## Excerpt:

Let's take burglary.  Let's imagine a nineteen-year-old down on his luck, driving a hooptie with a broken fuel gauge, because that's all he can afford.  He runs out of fuel and his car is stuck on the street in a suburban neighborhood far from the nearest services.  He doesn't have a mobile phone.  He walks around and notice a car parked on the street and he siphons enough gas from the tank to make it to the gas station.  He gets into the car and suddenly a police car comes in behind him, arrests him for Burglary of a Motor Vehicle, so now he has to pay a 2500 dollar fine and spend six months in a penetentiary.  Does the sentence seem to fit the crime?

No. But that's a red herring. If someone burglarized your residence, clean wiped you out of your possessions...really no prison for that? Or are you arguing that burglary should not automatically mean  prison?

Or what about conspiracy?  There's a holiday song that says, "Later on we'll conspire, as we dream by the fire, to face unafraid the plans that we made, walking in a winter wonderland..."  Prison for this? 

No.

As for drunk driving, it's currently a misdemeanor.  At least for the first few offenses.  You get a heavy fine as it is, and your insurance premium increases, but does it merit imprisonment?

Yes. A strong deterrent effect is needed. People's lives are at risk when someone drives drunk.

## Questions:
1. Rewrite the discussion of prison sentences from "Let's take burglary.  Let's" through "fit the crime?", putting "beat-up car" in place of "hooptie".
2. In the discussion of prison sentences, how large a fine does the nineteen-year-old have to pay after his arrest?
Rely only on the discussion of prison sentences given above.

## Dataset extract:
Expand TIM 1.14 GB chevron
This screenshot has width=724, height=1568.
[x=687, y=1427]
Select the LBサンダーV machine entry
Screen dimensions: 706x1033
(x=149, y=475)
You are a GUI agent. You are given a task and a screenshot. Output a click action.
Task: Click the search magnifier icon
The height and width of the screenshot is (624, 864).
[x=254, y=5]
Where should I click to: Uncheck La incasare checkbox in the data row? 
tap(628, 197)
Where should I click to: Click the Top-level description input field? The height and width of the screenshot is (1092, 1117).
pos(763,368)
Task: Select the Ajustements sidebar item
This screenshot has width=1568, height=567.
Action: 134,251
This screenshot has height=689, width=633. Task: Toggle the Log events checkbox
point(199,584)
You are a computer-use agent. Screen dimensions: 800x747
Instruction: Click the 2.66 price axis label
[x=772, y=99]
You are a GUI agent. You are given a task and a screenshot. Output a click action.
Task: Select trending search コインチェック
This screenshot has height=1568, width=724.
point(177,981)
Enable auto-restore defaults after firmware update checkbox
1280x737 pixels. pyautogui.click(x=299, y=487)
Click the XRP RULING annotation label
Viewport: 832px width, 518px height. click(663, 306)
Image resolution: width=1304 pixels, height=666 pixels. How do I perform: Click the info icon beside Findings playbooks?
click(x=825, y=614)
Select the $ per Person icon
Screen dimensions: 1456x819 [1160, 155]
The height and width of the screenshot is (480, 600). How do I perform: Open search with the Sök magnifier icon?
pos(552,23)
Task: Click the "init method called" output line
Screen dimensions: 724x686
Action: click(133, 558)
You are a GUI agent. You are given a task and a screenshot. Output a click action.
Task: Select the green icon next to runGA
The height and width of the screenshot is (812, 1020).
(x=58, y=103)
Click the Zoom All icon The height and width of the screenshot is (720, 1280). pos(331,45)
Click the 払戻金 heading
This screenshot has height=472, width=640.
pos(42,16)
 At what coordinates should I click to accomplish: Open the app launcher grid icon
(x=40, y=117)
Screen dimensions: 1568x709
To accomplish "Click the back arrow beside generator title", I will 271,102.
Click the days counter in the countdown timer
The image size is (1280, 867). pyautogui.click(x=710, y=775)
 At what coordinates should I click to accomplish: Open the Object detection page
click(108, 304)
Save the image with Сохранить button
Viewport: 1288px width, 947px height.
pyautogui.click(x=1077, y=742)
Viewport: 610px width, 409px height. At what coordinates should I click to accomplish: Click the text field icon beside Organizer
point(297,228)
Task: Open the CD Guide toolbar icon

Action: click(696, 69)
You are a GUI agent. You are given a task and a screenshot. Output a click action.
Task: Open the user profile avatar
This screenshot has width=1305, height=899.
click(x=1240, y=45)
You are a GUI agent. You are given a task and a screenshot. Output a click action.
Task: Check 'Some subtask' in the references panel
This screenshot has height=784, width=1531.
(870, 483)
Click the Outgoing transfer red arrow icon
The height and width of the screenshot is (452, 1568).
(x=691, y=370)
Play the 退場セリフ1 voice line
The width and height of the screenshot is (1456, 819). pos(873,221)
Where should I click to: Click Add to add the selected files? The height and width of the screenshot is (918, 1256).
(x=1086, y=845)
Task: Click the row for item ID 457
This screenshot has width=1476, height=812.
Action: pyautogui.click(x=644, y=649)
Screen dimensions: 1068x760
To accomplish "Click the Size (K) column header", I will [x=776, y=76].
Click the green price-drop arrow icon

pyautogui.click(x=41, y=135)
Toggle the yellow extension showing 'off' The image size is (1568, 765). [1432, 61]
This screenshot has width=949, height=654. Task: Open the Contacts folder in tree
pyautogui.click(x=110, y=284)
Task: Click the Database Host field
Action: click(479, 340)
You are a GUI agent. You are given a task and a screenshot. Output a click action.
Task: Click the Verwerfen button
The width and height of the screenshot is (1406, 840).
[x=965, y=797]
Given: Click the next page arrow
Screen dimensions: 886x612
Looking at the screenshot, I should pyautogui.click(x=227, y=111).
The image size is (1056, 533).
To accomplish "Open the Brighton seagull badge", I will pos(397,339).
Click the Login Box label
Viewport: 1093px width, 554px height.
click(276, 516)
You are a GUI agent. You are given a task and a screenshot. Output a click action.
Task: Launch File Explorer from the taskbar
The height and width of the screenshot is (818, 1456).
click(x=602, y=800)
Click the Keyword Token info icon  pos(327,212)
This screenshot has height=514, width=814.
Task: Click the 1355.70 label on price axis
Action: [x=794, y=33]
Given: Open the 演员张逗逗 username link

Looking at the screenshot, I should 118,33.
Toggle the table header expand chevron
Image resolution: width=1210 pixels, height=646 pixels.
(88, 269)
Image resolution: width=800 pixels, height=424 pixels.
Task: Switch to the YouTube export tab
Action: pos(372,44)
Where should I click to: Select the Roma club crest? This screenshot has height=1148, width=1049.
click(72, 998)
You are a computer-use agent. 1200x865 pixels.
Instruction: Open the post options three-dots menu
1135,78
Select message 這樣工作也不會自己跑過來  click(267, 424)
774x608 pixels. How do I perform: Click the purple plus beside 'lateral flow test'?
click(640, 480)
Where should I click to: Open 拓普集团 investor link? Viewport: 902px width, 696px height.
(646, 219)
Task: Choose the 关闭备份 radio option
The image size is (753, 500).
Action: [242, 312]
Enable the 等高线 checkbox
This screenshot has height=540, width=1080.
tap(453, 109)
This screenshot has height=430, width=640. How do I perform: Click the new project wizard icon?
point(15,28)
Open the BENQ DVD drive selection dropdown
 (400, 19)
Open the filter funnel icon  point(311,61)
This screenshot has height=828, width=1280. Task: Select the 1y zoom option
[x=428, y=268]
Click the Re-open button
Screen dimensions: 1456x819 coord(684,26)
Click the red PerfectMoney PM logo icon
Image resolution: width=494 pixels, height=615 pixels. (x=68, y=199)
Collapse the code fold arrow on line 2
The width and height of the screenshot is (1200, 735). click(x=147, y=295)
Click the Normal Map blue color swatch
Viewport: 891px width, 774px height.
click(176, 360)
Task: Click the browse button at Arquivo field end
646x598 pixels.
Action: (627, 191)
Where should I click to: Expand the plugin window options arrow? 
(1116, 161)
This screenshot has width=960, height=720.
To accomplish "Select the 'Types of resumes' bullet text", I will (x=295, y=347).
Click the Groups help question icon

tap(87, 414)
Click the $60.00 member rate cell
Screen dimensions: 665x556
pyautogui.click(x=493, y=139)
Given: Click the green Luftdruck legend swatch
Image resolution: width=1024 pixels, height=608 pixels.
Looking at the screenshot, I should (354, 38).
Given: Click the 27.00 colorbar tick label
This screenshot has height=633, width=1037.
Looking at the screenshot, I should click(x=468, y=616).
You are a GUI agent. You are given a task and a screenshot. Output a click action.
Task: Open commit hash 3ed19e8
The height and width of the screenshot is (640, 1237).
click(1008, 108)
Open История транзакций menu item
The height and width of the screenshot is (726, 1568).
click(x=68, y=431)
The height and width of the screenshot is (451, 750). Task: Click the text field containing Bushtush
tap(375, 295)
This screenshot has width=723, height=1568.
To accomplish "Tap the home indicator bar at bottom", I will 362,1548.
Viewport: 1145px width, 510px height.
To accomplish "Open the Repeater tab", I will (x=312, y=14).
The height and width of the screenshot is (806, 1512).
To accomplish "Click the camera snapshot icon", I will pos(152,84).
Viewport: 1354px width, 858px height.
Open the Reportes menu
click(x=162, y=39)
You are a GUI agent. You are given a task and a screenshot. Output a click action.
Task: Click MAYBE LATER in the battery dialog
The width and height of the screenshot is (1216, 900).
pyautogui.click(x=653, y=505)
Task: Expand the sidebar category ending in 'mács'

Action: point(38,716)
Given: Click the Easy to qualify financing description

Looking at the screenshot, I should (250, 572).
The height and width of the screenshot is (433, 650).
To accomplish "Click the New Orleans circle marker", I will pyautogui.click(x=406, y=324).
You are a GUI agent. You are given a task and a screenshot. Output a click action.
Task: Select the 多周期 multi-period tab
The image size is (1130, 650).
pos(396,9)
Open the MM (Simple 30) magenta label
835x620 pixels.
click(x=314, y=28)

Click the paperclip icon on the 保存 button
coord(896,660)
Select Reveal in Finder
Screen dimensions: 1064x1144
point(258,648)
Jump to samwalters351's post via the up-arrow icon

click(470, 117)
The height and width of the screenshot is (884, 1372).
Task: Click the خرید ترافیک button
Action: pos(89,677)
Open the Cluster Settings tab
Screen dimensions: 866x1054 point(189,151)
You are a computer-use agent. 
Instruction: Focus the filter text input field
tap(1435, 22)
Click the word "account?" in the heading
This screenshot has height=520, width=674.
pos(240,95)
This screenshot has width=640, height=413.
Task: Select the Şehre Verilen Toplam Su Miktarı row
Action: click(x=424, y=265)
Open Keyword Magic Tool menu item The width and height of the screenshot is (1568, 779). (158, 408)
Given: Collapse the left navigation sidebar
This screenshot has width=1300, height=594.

## Numbered answers:
1.
Let's take burglary.  Let's imagine a nineteen-year-old down on his luck, driving a beat-up car with a broken fuel gauge, because that's all he can afford.  He runs out of fuel and his car is stuck on the street in a suburban neighborhood far from the nearest services.  He doesn't have a mobile phone.  He walks around and notice a car parked on the street and he siphons enough gas from the tank to make it to the gas station.  He gets into the car and suddenly a police car comes in behind him, arrests him for Burglary of a Motor Vehicle, so now he has to pay a 2500 dollar fine and spend six months in a penetentiary.  Does the sentence seem to fit the crime?

2. A 2500 dollar fine.